Namun selayaknya keluarga pada umumnya, yang memiliki peraturan dan budayanya sendiri, di keluargaku peraturannya sederhana: jika kamu anak laki-laki, maka sholatlah di masjid. Terutama subuh.
Sejak kecil, Aku dan Abangku dididik dan dibiasakan untuk sholat di masjid. Khususnya sholat subuh. Mulai dari dituntun sampai digendong dipundak. Hal tersebut berlanjut sampai sekarang kami dewasa. Ayahku percaya bahwa untuk membiasakan kebaikan pada awalnya memang harus dipaksa. Menurutnya lebih baik dipaksa masuk surga ketimbang sukarela masuk neraka. Kalau dulu sewaktu kecil pergi ke masjid karena terpaksa dan takut dimarah, ketika dewasa itu menjadi sebuah keharusan yang melibatkan kebebasan dan keikhlasan. Karena ada unsur kebebasan di dalamnya, justru itu malah membuatku jadi sering bablas. Ketiduran karena kelelahan malamnya begadang atau memang karena sengaja enggak bangun ketika mendengar azan berkumandang. Sebelumnya kan sudah kusinggung kalau sifatku 11-12 sama setan. Jadi kalian jangan heran.
Awalnya jarang-jarang, eh lama-lama malah keseringan. Yang tadinya seminggu 5-6 kali sholat subuh di masjid, belakangan hanya menjadi dua sampai tiga kali. Hal itu pun menimbulkan kemarahan dan protes dari Emak. Awalnya, aku masih dibiarkan. Ketika udah mulai keseringan, mulailah tuh terjadi yang namanya pemboikotan. Mulai dari sengaja didiamkan, tidak dibuatkan sarapan, sampai yang terakhir adalah surat peringatan yang ditulis ayahku kepadaku. Isinya singkat padat dan jelas.
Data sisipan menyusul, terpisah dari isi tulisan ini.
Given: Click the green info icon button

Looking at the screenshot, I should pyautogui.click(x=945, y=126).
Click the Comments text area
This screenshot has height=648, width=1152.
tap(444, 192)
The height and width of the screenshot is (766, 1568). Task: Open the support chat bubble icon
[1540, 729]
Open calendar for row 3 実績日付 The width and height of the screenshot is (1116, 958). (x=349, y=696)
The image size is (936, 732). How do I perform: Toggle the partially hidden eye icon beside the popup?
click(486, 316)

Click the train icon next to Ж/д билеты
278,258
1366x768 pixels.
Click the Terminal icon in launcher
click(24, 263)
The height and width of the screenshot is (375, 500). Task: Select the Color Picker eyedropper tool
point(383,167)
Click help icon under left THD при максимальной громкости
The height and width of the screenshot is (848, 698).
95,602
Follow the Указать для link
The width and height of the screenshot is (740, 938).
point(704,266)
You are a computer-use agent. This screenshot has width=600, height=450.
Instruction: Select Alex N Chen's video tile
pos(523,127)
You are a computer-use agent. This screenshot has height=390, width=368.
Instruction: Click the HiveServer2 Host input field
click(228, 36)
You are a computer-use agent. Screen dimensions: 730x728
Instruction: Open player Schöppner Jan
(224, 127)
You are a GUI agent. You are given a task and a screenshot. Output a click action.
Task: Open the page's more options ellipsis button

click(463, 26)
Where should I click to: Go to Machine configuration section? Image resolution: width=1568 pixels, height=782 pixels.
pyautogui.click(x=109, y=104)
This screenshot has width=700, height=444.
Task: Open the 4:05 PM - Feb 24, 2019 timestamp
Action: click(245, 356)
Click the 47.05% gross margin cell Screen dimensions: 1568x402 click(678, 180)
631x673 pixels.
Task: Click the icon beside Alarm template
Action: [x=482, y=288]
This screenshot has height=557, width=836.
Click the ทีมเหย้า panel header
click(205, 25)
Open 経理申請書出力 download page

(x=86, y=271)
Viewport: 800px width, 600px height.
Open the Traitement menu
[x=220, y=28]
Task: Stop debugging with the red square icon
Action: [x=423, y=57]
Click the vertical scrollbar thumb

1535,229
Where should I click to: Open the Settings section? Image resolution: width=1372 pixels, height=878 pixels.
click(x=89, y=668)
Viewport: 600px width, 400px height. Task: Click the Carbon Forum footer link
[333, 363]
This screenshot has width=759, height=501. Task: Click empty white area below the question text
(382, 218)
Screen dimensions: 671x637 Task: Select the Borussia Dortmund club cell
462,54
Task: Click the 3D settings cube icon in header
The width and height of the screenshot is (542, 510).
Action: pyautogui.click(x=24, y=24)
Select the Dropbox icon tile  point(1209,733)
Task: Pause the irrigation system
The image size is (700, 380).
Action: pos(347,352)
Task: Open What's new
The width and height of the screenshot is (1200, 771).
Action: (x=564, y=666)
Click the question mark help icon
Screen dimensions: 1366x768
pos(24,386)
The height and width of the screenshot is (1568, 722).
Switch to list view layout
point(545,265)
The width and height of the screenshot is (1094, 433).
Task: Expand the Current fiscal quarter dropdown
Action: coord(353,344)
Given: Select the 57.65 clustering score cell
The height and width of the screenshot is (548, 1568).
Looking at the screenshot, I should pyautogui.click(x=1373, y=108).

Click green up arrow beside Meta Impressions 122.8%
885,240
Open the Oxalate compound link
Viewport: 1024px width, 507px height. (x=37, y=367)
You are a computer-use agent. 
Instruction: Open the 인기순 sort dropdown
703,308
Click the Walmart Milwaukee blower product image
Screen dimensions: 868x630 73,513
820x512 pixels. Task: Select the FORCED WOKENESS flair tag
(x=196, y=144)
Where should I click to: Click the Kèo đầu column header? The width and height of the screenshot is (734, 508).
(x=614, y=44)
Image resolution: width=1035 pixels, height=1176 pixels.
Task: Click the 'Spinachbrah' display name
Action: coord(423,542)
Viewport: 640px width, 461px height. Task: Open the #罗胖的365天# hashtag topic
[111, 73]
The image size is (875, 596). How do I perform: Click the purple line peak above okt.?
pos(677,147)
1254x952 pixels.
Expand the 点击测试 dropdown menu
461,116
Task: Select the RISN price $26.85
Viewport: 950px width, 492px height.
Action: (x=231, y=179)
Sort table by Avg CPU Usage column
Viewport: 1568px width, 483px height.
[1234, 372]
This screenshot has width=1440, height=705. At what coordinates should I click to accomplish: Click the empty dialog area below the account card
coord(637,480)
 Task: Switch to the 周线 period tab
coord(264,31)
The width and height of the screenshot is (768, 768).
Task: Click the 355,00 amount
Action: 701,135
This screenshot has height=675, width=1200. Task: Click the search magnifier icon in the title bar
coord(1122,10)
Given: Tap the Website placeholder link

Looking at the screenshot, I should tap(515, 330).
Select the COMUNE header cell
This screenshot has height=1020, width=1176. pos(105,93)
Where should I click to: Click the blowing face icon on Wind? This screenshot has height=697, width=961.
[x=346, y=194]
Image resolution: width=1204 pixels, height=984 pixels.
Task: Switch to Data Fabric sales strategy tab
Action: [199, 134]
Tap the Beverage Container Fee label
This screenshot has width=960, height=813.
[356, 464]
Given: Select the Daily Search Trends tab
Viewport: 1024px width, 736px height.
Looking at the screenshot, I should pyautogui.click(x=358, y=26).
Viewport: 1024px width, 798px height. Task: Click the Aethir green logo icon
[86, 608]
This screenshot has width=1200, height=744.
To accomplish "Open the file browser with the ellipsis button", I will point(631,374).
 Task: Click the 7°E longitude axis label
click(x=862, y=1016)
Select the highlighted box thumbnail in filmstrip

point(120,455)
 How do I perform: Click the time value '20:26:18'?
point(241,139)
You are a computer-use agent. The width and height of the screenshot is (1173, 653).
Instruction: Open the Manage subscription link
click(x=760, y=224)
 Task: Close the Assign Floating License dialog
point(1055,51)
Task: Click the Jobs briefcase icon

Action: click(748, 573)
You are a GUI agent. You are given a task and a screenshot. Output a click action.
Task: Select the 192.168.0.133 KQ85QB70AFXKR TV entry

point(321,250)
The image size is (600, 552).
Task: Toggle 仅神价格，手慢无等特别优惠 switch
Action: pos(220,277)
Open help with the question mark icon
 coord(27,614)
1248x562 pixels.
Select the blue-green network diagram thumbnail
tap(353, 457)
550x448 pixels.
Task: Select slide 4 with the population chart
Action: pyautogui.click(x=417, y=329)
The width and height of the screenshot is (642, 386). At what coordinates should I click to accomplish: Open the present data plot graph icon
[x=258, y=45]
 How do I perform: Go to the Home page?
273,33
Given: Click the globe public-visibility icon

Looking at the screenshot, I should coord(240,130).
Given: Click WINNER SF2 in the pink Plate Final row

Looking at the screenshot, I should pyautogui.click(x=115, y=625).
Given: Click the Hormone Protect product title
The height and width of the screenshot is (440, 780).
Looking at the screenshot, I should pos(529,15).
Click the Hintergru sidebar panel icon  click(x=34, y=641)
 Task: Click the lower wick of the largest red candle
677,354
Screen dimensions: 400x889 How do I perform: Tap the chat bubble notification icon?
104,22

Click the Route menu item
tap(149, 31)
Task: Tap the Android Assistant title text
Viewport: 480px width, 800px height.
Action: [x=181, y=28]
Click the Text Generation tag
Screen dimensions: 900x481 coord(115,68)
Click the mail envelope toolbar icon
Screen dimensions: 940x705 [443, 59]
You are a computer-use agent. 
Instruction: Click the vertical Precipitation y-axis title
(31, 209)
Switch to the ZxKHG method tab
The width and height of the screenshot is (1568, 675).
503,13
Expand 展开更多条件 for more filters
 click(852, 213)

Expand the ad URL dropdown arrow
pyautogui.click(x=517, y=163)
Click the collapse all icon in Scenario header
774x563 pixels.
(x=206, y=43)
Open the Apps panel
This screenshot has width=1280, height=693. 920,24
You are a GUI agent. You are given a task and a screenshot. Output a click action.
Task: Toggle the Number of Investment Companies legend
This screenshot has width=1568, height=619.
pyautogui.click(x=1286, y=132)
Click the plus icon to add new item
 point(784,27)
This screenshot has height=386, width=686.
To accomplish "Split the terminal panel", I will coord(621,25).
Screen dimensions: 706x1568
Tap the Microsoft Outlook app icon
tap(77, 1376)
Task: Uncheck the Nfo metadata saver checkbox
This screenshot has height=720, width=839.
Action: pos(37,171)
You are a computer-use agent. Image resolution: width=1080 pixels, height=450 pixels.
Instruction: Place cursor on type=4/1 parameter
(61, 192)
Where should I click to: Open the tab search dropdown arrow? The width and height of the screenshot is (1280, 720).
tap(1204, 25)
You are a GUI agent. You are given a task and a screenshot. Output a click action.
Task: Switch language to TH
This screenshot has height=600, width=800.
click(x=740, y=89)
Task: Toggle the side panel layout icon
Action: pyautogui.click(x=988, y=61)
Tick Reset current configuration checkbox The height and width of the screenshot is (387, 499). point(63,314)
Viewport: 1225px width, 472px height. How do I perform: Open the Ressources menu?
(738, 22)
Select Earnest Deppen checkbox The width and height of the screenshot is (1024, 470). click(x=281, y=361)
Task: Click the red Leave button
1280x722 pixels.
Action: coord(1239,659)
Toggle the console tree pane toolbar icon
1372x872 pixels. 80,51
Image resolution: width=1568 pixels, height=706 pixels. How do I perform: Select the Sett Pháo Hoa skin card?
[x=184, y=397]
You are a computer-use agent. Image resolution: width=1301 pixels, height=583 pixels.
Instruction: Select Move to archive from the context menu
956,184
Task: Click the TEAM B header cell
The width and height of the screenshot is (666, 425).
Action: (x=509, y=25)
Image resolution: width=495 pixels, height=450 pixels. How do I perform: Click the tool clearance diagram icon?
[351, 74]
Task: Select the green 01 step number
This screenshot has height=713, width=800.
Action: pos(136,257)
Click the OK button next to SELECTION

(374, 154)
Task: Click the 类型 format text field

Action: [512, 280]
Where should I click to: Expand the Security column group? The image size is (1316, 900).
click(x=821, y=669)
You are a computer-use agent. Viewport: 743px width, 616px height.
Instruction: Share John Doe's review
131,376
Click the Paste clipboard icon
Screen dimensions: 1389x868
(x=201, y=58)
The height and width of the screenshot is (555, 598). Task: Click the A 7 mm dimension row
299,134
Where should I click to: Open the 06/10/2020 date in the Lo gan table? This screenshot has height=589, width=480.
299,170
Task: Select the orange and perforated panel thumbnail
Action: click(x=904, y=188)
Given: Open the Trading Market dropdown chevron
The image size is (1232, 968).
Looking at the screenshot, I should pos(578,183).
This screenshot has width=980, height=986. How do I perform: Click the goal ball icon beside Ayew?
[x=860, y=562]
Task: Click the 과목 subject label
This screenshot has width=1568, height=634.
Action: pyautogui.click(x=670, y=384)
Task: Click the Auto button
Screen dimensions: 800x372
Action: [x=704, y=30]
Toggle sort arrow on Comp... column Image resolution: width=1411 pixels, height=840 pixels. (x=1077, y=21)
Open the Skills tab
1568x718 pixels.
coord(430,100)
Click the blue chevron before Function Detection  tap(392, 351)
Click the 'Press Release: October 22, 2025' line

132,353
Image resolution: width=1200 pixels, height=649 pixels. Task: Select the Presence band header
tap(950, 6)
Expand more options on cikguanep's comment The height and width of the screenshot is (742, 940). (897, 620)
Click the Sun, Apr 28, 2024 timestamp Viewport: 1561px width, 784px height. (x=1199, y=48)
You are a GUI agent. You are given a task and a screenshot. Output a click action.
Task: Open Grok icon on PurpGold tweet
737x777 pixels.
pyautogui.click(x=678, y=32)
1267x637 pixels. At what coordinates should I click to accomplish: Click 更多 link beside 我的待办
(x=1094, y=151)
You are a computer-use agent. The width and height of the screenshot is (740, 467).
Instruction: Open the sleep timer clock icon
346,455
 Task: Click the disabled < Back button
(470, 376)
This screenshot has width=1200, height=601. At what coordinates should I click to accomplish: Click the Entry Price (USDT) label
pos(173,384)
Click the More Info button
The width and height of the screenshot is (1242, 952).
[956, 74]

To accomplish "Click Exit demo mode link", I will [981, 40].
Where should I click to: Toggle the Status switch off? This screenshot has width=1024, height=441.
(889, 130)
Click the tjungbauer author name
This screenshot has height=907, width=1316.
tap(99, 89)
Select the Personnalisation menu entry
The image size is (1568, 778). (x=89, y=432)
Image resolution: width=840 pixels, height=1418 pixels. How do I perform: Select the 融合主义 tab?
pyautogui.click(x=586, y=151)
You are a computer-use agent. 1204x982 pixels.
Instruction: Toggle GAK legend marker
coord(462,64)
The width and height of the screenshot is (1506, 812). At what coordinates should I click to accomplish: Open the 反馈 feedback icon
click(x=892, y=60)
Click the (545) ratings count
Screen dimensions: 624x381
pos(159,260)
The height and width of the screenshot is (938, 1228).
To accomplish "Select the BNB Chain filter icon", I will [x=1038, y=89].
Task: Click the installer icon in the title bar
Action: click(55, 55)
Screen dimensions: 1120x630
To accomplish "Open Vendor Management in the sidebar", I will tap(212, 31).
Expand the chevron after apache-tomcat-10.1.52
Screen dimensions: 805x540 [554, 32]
"Anak laki-laki di rumah ini wajib sholat berjamaan di masjid. Terutama subuh. Habis itu bantu Mamak beres-beres rumah. Kalau enggak dilakukan ataupun enggak mau, silahkan angkat kaki di rumahku. Kau bukan lagi anakku."
Perihal tidak sholat subuh, kau bisa diusir dari rumah, bahkan terancam namamu di hapus dari kartu keluarga. Jujur aja, terkadang aku ngerasa seperti anggota DPR selama hidup di rumah. Di mana tiap kali berbuat salah akan langsung mendapat surat kecaman. Syukur masih surat kecaman, bukan aksi protes masa. Takutnya, karena udah terlalu muak melihatku tidak sholat berjamaan, orangtuaku nekat melakukan aksi protes masa dengan menghadirkan warga pengajian sekitar rumah beserta ustadz untuk menggerebek sekaligus meruqyahku secara masal. Bukannya tobat, takutnya habis aku malah dibakar masa karena dikira melakukan perzinahan.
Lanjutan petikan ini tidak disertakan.